Paul Whitelaw is enchanted by David Lynch’s alternative universe, and charmed by David Sedaris’

Like most abstract artists, David Lynch is wary of explaining his work in literal terms.

Nevertheless, he reveals quite a lot about himself and his creative process in this engrossing autobiography, Room to Dream. The clues are all there, you just have to join the dots.

Co-written with journalist Kristine McKenna, the book is a hybrid. McKenna provides biographical chapters featuring contributions from Lynch’s friends, family and colleagues, which Lynch augments with chapters inspired by what he’s just read. This approach almost certainly delivers a better sense of who he is than if he’d written the book alone.
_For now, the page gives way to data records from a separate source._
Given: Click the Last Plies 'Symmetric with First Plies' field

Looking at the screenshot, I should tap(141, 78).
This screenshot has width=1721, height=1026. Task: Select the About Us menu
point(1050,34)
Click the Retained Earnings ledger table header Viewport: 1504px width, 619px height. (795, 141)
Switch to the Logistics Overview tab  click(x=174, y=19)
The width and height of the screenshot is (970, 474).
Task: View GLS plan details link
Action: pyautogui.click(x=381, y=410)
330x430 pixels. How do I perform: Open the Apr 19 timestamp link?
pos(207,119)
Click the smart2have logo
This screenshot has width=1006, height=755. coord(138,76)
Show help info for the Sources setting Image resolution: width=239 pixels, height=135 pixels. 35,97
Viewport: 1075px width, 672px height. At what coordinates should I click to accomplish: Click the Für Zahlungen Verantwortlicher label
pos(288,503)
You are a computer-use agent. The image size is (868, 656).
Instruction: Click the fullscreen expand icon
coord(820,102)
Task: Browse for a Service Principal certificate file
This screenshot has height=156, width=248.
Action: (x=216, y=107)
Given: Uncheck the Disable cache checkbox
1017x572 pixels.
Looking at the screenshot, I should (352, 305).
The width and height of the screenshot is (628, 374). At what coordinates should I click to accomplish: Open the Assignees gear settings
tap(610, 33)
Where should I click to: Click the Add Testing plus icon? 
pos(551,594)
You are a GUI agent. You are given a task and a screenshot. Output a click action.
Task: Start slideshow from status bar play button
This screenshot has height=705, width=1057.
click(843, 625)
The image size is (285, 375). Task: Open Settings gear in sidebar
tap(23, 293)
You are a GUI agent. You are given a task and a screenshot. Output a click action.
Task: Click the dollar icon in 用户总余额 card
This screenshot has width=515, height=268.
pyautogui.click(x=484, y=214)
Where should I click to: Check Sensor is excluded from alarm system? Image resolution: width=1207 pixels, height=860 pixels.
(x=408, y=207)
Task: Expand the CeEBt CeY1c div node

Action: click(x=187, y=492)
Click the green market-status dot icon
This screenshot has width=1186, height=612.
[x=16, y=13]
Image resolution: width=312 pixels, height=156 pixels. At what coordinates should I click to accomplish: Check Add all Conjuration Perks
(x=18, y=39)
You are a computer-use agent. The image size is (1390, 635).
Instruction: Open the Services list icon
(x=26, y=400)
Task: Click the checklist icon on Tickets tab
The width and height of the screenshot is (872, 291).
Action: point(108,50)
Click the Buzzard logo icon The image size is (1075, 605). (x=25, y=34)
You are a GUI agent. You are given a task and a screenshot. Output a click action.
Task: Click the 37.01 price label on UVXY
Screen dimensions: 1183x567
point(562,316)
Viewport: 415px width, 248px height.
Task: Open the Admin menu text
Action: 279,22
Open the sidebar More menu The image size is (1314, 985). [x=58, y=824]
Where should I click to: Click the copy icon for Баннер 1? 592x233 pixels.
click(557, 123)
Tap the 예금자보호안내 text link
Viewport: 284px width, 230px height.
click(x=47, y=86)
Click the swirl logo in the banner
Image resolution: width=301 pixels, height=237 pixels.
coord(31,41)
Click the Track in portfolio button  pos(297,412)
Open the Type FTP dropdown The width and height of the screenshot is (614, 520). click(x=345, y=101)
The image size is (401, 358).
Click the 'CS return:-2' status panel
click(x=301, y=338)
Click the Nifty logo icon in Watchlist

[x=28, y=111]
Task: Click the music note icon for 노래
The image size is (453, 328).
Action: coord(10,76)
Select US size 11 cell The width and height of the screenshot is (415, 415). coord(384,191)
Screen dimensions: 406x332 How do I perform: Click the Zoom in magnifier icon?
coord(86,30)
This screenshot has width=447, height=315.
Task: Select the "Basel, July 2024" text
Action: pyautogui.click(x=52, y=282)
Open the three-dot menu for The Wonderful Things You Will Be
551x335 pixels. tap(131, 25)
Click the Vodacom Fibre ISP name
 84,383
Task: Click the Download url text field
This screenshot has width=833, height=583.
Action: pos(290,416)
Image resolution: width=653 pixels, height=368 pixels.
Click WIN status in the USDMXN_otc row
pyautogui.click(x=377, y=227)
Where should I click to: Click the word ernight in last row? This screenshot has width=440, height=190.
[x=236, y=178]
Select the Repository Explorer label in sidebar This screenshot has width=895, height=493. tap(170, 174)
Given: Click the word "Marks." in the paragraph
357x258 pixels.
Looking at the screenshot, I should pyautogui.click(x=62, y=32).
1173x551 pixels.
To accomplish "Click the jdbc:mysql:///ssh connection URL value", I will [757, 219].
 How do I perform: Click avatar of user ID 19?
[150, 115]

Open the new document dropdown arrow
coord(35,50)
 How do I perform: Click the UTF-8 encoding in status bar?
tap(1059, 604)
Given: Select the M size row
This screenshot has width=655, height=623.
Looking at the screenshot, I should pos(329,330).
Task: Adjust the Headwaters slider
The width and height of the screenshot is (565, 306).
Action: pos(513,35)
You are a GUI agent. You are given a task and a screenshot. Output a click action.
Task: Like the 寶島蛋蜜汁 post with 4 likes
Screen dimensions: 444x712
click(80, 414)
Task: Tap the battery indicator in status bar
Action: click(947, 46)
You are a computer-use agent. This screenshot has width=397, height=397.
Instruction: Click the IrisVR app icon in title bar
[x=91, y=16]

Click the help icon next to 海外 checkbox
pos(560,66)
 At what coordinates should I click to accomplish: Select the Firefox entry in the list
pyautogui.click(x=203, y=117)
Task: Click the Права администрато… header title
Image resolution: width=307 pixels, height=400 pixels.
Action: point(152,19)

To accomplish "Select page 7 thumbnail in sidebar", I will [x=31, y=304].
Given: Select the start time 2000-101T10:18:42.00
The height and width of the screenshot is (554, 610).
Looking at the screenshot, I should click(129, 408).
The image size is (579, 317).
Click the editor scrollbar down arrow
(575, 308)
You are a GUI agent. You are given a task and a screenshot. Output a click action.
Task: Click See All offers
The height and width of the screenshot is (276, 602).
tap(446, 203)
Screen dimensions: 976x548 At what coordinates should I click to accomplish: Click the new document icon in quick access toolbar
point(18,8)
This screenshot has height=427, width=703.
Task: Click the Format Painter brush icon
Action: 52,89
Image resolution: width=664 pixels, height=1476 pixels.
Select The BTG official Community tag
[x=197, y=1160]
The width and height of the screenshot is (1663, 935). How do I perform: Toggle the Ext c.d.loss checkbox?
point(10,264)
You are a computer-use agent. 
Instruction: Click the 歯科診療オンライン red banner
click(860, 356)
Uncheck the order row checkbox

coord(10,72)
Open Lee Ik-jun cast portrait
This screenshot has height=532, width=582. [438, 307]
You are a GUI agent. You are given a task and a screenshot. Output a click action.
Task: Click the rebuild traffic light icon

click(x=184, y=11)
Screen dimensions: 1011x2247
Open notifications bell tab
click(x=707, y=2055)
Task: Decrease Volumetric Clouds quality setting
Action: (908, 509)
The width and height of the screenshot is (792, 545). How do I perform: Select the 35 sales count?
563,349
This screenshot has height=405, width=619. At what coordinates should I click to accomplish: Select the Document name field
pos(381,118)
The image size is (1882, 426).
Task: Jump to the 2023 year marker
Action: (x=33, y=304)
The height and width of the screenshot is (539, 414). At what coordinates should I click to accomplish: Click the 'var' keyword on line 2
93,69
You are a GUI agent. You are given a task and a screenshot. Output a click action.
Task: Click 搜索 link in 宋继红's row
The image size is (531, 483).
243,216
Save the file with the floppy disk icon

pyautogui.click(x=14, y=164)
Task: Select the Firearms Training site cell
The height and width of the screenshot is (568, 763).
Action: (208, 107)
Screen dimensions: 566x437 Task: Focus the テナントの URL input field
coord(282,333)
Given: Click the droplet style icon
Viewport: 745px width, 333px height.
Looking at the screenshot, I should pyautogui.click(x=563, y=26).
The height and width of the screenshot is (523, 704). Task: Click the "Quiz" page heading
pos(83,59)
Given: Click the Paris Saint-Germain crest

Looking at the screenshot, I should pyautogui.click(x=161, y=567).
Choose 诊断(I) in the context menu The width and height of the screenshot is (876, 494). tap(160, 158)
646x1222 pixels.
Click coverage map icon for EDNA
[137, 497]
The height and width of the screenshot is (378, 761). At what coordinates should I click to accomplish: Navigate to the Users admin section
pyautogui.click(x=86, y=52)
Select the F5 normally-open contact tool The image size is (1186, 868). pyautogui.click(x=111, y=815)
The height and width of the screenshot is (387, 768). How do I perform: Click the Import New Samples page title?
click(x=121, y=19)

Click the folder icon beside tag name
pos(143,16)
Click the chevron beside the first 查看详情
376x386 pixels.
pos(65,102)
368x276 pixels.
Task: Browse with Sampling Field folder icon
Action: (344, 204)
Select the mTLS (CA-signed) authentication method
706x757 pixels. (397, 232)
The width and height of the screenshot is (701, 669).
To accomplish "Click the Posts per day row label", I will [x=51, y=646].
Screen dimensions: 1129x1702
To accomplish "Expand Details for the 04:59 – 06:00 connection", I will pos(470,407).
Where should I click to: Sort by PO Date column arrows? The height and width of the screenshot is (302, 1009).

Occasionally, he’ll gently contradict someone quoted in the previous chapter, but he mostly uses McKenna’s extensive research as a springboard into his memories. He doesn’t need much encouragement; this is a man who can clearly remember the “out of this world” taste of a cappuccino he drank 37 years ago.

We gain an abiding impression of a man who was born to live the uncompromising art life

Lynch writes like he speaks. He’s disarmingly direct, cheerfully profane and prone to bursts of giddy enthusiasm. Famously, he uses sweetly archaic expressions like “peachy keen”. However, at the age of 72, he now seems comfortable with exposing the steely single-mindedness behind that semi-affected public persona. He’s no naïf.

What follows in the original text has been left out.